When Pop Culture Goes Bad
The other day I was shopping through the super radical discounted DVD section at my local Hollywood Video and I got the distinct pleasure of overhearing the following conversation between the teenage clerk and the scary white trash customer…
WT Customer: What do think of this one?
Clerk: Hannibal Rising! Ooh, that one scared me… and you know what? it’s a true story too!
WT Customer: Really?
Clerk: Yeah not the other ones, just the first one… Silence of the Lambs is true. Well that and his whole childhood.
WT Customer: I guess I should watch this then. It makes them scarier when it really happened.
Well that’s about as close to the actual conversation as I can remember. I wanted sooo bad to interject but just couldn’t bring myself to it. By this point, I just wanted my movies and then to get out of there as fast as I could.

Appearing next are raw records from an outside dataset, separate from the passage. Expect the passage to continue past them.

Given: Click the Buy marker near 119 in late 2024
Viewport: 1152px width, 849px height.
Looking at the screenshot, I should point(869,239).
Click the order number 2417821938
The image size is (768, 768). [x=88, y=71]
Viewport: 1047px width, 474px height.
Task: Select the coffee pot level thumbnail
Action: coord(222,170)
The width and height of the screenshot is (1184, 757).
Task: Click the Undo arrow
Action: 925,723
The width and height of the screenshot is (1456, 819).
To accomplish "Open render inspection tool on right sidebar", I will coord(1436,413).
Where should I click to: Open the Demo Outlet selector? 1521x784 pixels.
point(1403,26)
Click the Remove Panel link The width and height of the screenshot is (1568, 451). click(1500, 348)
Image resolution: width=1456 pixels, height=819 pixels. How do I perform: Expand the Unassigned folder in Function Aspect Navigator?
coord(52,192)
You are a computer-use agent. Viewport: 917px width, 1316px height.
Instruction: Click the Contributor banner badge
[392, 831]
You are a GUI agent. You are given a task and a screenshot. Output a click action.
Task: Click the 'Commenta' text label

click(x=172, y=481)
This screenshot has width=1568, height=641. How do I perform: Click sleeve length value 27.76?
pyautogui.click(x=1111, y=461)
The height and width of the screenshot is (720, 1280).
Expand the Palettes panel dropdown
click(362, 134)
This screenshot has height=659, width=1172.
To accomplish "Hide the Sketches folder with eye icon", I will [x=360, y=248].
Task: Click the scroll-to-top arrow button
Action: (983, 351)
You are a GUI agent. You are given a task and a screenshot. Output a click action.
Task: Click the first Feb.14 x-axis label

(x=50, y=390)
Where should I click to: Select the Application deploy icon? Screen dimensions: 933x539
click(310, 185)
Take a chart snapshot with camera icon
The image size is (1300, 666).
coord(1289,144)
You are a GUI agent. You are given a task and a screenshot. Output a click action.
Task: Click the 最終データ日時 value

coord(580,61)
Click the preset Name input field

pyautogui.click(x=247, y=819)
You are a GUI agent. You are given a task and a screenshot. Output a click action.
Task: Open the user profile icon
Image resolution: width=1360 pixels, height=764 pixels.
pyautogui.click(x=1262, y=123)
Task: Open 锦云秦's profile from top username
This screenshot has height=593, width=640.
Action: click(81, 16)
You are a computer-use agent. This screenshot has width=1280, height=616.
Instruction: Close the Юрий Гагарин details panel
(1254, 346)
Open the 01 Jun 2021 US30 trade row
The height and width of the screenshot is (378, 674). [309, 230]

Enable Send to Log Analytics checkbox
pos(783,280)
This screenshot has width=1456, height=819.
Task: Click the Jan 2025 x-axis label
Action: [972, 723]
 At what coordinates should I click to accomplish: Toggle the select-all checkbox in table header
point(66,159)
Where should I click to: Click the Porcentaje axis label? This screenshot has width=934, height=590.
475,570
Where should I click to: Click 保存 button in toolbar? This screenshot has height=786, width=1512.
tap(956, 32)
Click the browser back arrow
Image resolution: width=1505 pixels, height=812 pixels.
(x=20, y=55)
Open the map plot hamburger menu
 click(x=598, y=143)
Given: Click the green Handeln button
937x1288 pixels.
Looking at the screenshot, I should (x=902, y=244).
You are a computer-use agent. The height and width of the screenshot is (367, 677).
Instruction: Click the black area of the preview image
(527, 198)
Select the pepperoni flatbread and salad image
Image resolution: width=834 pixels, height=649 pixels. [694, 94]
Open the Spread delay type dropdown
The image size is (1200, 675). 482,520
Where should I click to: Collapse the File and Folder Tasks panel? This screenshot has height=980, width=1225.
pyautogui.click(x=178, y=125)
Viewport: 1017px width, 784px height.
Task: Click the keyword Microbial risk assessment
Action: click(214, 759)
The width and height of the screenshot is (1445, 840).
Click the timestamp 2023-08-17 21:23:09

Here are some interesting things I should have pointed out to Clerk and WT Customer:
Hannibal Lechter/Lektur is not real. Yes the character was very very loosely based on Ed Gein, so loosely based that if it were a knotted rope I wouldn’t trust it to support me from any tall buildings. Ed Gein, by the way, was the notorious serial killer from the 1950s who was also used as inspiration for Psycho and The Texas Chainsaw Massacre, but Hannibal is not… was not… or ever will be real.
Regarding the films, the actual release order of the “Hannibal” movies is as follows
1. Manhunter (directed by Michael Mann and in which a brilliant Brian Cox plays the notorious Hannibal Lektur)
2. Silence of the Lambs
3. Hannibal
4. Red Dragon (a remake of Manhunter)
5. Hannibal Rising
Oh well, ignorance is bliss I guess or maybe in this case ignorance actually scared the bejesus out of me.






August 10th, 2007 at 7:20 am
But what about the claim that it’s scarier if it really happened? Do you agree?
I don’t agree. I think the important part to scariness is not historical accuracy, but verisimilitude. If we believe it could happen, it’s scary.